RECORDS PROVIDED: Begin
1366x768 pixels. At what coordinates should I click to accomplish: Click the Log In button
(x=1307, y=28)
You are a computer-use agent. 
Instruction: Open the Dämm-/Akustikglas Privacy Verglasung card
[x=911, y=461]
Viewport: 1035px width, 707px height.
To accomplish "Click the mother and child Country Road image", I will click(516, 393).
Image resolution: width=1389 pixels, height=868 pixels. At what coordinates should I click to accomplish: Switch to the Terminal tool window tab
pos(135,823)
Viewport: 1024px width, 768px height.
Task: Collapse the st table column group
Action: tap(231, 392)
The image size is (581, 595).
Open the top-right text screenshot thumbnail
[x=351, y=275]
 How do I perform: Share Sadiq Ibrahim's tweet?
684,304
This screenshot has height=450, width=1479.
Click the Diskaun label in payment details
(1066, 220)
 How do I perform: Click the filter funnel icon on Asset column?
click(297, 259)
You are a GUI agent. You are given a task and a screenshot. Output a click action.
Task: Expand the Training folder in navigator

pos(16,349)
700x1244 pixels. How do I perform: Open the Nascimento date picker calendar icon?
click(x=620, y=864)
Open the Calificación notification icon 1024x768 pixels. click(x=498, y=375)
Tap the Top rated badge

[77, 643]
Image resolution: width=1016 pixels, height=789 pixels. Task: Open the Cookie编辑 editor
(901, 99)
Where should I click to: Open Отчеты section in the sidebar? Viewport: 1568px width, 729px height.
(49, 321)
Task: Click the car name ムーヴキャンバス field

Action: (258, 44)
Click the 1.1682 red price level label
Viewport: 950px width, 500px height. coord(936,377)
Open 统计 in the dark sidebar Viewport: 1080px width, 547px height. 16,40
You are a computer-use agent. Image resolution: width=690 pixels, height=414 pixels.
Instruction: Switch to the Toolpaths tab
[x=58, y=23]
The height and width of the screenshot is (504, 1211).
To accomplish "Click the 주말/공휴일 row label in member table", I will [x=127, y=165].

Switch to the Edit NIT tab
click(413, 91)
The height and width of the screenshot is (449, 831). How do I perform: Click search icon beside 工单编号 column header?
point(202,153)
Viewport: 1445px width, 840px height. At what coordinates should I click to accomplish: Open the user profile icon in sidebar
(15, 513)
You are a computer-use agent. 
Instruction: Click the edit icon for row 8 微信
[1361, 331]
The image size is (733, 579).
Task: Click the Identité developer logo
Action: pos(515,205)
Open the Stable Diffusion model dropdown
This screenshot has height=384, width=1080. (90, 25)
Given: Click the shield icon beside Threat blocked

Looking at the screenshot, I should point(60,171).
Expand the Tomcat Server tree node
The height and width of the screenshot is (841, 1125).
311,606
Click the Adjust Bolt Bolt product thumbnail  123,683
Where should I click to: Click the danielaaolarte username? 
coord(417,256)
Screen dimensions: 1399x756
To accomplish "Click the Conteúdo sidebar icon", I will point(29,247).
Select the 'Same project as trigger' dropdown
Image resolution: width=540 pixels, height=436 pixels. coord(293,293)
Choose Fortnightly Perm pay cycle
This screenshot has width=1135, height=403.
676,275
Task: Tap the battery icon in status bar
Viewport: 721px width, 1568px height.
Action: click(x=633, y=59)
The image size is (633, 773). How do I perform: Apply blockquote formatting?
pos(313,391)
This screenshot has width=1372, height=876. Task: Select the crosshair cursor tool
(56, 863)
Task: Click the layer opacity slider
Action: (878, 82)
RECORDS PROVIDED: End
• TASK: The records above must be repeated exactly, every one of them.

• RESULT OF THIS TASK:
1366x768 pixels. At what coordinates should I click to accomplish: Click the Log In button
(x=1307, y=28)
You are a computer-use agent. 
Instruction: Open the Dämm-/Akustikglas Privacy Verglasung card
[x=911, y=461]
Viewport: 1035px width, 707px height.
To accomplish "Click the mother and child Country Road image", I will click(516, 393).
Image resolution: width=1389 pixels, height=868 pixels. At what coordinates should I click to accomplish: Switch to the Terminal tool window tab
pos(135,823)
Viewport: 1024px width, 768px height.
Task: Collapse the st table column group
Action: tap(231, 392)
The image size is (581, 595).
Open the top-right text screenshot thumbnail
[x=351, y=275]
 How do I perform: Share Sadiq Ibrahim's tweet?
684,304
This screenshot has height=450, width=1479.
Click the Diskaun label in payment details
(1066, 220)
 How do I perform: Click the filter funnel icon on Asset column?
click(297, 259)
You are a GUI agent. You are given a task and a screenshot. Output a click action.
Task: Expand the Training folder in navigator

pos(16,349)
700x1244 pixels. How do I perform: Open the Nascimento date picker calendar icon?
click(x=620, y=864)
Open the Calificación notification icon 1024x768 pixels. click(x=498, y=375)
Tap the Top rated badge

[77, 643]
Image resolution: width=1016 pixels, height=789 pixels. Task: Open the Cookie编辑 editor
(901, 99)
Where should I click to: Open Отчеты section in the sidebar? Viewport: 1568px width, 729px height.
(49, 321)
Task: Click the car name ムーヴキャンバス field

Action: (258, 44)
Click the 1.1682 red price level label
Viewport: 950px width, 500px height. coord(936,377)
Open 统计 in the dark sidebar Viewport: 1080px width, 547px height. 16,40
You are a computer-use agent. Image resolution: width=690 pixels, height=414 pixels.
Instruction: Switch to the Toolpaths tab
[x=58, y=23]
The height and width of the screenshot is (504, 1211).
To accomplish "Click the 주말/공휴일 row label in member table", I will [x=127, y=165].

Switch to the Edit NIT tab
click(413, 91)
The height and width of the screenshot is (449, 831). How do I perform: Click search icon beside 工单编号 column header?
point(202,153)
Viewport: 1445px width, 840px height. At what coordinates should I click to accomplish: Open the user profile icon in sidebar
(15, 513)
You are a computer-use agent. 
Instruction: Click the edit icon for row 8 微信
[1361, 331]
The image size is (733, 579).
Task: Click the Identité developer logo
Action: pos(515,205)
Open the Stable Diffusion model dropdown
This screenshot has height=384, width=1080. (90, 25)
Given: Click the shield icon beside Threat blocked

Looking at the screenshot, I should point(60,171).
Expand the Tomcat Server tree node
The height and width of the screenshot is (841, 1125).
311,606
Click the Adjust Bolt Bolt product thumbnail  123,683
Where should I click to: Click the danielaaolarte username? 
coord(417,256)
Screen dimensions: 1399x756
To accomplish "Click the Conteúdo sidebar icon", I will point(29,247).
Select the 'Same project as trigger' dropdown
Image resolution: width=540 pixels, height=436 pixels. coord(293,293)
Choose Fortnightly Perm pay cycle
This screenshot has width=1135, height=403.
676,275
Task: Tap the battery icon in status bar
Viewport: 721px width, 1568px height.
Action: click(x=633, y=59)
The image size is (633, 773). How do I perform: Apply blockquote formatting?
pos(313,391)
This screenshot has width=1372, height=876. Task: Select the crosshair cursor tool
(56, 863)
Task: Click the layer opacity slider
Action: (878, 82)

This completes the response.